■ TO DO ■
Convert everything in the records below, from the line containing "Where should I click to: Stop" down to the line containing "pos(1471,84)", into a Markdown table with the columns Row and Line. Skip any blank lines.

(Extracted data entries)
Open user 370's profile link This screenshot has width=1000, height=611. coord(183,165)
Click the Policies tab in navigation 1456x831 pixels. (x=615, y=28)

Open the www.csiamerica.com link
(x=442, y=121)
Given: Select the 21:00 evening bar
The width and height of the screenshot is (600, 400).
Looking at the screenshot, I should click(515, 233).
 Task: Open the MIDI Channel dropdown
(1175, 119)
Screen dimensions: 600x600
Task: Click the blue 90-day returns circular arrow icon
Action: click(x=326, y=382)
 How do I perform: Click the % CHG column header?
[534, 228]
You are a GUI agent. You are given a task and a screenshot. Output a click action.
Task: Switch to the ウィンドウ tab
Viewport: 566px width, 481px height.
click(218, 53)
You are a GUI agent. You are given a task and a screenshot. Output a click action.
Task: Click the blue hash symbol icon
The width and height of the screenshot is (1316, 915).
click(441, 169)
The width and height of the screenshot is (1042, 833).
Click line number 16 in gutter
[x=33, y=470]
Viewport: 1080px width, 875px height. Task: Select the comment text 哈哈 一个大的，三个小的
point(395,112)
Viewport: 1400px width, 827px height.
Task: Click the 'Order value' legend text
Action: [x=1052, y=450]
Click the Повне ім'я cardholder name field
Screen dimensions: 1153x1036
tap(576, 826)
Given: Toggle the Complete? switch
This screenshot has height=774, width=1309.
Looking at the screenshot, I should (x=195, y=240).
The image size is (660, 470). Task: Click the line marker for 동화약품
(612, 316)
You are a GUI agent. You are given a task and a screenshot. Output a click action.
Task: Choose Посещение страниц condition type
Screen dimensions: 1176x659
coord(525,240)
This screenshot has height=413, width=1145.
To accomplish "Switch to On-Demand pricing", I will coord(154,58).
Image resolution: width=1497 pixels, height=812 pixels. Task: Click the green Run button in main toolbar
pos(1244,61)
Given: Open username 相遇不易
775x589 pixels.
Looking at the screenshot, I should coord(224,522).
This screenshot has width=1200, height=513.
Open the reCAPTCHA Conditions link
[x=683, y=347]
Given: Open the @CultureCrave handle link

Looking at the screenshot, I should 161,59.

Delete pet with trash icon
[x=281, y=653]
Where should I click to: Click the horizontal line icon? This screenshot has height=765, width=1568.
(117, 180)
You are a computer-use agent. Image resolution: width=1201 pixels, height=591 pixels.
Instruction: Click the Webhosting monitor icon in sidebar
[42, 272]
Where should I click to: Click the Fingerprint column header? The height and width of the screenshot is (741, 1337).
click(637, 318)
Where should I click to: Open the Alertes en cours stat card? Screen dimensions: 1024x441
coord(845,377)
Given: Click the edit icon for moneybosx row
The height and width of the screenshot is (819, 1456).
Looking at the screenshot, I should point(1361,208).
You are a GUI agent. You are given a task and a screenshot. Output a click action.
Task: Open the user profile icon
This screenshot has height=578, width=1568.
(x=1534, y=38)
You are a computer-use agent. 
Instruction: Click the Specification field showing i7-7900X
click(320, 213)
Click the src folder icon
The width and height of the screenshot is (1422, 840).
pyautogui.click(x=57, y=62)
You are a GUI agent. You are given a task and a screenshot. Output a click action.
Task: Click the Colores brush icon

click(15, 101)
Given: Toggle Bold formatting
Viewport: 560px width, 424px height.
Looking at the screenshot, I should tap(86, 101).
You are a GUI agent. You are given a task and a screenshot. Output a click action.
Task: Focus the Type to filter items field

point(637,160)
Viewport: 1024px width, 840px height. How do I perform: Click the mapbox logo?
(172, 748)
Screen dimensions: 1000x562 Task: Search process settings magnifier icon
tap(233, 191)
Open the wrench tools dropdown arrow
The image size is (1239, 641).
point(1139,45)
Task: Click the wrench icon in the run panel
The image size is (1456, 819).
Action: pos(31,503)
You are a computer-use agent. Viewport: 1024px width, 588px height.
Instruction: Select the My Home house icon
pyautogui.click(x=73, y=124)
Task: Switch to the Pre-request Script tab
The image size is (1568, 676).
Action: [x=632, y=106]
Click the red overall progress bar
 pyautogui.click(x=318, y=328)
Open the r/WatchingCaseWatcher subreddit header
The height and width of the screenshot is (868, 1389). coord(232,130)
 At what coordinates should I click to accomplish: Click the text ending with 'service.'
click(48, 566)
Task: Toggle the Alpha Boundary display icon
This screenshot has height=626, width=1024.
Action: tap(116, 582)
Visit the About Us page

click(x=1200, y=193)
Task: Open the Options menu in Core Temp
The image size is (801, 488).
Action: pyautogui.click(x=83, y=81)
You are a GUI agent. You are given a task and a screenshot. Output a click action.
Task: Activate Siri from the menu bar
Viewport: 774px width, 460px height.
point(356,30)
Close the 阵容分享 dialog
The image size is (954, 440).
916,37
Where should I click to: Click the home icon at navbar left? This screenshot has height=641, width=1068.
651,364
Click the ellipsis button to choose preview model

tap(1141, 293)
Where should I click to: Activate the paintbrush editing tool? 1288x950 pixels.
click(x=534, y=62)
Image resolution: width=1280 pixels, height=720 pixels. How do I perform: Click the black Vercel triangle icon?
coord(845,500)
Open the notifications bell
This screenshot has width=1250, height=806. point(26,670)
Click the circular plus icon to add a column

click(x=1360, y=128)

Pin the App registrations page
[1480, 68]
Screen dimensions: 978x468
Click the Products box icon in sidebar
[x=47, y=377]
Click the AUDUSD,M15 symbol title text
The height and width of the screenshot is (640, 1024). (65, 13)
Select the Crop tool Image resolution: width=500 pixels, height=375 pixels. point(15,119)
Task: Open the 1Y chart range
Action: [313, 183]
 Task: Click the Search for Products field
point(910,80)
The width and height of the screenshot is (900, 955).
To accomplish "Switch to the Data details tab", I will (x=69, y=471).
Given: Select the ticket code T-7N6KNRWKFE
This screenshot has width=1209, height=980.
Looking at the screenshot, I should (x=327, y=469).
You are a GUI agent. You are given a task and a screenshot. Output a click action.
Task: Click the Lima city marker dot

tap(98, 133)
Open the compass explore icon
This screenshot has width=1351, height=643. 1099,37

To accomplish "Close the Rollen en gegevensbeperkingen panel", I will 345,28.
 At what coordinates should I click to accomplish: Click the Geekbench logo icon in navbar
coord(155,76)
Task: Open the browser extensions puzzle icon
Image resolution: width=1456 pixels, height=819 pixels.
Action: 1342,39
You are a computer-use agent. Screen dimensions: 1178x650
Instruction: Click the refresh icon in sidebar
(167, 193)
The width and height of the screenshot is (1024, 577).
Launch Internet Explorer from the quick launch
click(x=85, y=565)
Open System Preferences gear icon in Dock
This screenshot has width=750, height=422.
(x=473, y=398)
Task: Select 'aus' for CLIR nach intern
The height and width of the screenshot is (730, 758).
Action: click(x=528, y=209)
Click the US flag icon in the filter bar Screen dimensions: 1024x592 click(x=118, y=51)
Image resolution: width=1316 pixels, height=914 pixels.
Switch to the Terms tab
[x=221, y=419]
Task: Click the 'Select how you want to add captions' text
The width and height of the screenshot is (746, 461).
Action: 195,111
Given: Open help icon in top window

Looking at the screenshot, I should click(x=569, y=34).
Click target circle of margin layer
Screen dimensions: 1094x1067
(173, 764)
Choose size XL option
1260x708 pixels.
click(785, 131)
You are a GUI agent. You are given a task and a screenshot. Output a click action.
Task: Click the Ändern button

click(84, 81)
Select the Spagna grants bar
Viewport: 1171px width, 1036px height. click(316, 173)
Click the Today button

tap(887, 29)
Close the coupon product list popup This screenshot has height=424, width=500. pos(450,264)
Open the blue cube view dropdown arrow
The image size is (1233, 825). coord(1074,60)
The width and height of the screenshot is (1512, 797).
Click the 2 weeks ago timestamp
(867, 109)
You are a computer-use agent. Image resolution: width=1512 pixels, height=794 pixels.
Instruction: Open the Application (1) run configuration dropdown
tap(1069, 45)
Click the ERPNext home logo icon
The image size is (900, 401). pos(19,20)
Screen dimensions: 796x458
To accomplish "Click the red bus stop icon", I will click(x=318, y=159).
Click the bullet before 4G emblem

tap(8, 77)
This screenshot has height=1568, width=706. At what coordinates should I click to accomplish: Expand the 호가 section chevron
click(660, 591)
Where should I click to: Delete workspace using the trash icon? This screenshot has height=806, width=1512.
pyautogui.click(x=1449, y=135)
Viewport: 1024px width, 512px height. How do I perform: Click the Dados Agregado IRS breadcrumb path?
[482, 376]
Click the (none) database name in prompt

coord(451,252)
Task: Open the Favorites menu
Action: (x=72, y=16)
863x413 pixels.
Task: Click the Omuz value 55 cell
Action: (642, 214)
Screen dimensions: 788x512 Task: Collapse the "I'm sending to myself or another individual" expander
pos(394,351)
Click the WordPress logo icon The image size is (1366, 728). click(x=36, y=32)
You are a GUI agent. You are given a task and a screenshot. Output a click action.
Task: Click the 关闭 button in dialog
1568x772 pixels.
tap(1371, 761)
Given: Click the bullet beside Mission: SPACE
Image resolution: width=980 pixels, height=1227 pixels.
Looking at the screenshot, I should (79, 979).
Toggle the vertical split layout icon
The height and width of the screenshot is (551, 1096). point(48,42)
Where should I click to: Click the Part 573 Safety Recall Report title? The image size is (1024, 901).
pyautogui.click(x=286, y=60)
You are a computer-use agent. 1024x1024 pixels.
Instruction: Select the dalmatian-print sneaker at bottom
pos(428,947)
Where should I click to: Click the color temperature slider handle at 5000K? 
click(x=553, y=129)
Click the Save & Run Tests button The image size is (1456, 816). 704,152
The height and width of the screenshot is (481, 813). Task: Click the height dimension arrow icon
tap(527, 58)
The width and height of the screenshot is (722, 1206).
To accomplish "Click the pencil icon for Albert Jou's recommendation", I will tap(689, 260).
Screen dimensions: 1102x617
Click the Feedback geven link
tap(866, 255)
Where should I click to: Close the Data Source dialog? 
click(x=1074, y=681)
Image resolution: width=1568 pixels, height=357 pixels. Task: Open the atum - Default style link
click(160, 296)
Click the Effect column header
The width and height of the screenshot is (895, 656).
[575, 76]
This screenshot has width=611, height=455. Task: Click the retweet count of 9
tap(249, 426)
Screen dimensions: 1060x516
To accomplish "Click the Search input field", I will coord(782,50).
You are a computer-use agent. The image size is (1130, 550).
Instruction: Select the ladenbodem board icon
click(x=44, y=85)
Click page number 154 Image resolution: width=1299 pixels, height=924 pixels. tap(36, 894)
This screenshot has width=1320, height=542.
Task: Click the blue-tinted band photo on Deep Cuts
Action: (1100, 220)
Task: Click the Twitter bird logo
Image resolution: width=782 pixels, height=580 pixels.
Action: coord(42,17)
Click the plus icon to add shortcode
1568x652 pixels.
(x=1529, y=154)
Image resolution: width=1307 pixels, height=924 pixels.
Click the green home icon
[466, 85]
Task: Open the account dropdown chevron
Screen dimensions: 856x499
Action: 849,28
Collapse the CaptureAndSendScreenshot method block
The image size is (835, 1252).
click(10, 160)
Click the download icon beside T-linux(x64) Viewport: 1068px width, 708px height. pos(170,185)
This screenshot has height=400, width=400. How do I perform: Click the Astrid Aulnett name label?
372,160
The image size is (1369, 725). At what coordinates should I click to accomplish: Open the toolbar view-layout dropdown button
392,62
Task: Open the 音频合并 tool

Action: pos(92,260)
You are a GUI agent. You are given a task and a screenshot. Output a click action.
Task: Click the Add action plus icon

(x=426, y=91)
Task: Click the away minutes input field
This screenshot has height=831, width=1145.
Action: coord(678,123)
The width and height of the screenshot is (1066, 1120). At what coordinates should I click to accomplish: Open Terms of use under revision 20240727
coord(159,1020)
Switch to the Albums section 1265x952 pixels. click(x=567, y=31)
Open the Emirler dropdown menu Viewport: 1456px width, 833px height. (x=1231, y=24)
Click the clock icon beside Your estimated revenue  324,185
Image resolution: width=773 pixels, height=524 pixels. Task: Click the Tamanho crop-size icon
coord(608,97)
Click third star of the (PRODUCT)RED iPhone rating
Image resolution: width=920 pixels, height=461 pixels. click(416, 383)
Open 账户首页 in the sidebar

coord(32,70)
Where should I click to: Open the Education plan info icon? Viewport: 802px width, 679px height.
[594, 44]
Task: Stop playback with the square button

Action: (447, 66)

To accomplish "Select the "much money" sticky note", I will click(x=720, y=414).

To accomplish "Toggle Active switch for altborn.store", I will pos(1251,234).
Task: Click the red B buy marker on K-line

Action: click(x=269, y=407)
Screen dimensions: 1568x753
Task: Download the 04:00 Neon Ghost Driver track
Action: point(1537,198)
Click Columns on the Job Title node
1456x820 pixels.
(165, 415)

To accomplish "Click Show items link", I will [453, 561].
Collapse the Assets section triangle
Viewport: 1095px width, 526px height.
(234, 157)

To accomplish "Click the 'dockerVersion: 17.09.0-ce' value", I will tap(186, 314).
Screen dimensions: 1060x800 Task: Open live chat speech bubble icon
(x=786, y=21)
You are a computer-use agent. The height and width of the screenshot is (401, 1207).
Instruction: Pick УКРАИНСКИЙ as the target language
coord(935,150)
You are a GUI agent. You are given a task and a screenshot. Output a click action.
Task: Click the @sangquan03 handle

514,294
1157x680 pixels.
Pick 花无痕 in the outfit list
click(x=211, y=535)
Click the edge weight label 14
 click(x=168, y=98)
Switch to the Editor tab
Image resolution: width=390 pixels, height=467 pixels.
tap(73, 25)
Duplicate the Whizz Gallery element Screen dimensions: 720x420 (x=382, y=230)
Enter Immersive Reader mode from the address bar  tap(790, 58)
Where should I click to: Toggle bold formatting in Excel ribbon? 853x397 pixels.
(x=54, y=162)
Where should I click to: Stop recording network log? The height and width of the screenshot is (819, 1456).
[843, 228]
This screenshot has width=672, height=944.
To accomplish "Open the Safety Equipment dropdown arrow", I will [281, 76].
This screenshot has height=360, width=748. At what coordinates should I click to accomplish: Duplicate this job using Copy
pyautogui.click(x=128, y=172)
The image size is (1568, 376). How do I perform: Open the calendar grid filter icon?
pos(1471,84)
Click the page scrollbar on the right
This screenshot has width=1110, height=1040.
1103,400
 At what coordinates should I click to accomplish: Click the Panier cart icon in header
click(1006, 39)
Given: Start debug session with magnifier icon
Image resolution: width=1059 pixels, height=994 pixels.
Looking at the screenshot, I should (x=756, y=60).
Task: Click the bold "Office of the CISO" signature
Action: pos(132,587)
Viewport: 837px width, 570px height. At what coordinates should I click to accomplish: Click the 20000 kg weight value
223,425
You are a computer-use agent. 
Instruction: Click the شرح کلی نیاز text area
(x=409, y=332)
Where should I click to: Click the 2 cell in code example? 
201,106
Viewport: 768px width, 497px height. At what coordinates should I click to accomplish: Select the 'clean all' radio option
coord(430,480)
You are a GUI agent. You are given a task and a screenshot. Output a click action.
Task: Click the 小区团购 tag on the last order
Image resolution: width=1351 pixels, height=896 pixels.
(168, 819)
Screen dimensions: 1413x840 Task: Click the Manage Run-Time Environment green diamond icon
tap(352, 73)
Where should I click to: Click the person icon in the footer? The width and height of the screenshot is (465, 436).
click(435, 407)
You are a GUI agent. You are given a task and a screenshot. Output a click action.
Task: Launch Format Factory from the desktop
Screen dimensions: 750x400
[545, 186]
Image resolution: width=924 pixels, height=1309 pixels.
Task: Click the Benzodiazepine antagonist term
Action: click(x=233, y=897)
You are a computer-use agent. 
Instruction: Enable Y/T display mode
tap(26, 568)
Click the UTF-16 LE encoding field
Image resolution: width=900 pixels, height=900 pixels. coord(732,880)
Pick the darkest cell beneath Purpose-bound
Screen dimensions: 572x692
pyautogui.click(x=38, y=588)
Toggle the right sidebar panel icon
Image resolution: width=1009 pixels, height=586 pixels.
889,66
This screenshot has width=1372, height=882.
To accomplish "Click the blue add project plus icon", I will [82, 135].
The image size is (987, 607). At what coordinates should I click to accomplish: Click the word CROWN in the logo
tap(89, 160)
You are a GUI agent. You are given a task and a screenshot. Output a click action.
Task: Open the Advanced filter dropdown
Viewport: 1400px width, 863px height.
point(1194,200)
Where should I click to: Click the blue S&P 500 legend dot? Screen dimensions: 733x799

■ EXERCISE RESULT ■
| Row | Line |
|---|---|
| 1 | Where should I click to: Stop recording network log? The height and width of the screenshot is (819, 1456). |
| 2 | [843, 228] |
| 3 | This screenshot has width=672, height=944. |
| 4 | To accomplish "Open the Safety Equipment dropdown arrow", I will [281, 76]. |
| 5 | This screenshot has height=360, width=748. At what coordinates should I click to accomplish: Duplicate this job using Copy |
| 6 | pyautogui.click(x=128, y=172) |
| 7 | The image size is (1568, 376). How do I perform: Open the calendar grid filter icon? |
| 8 | pos(1471,84) |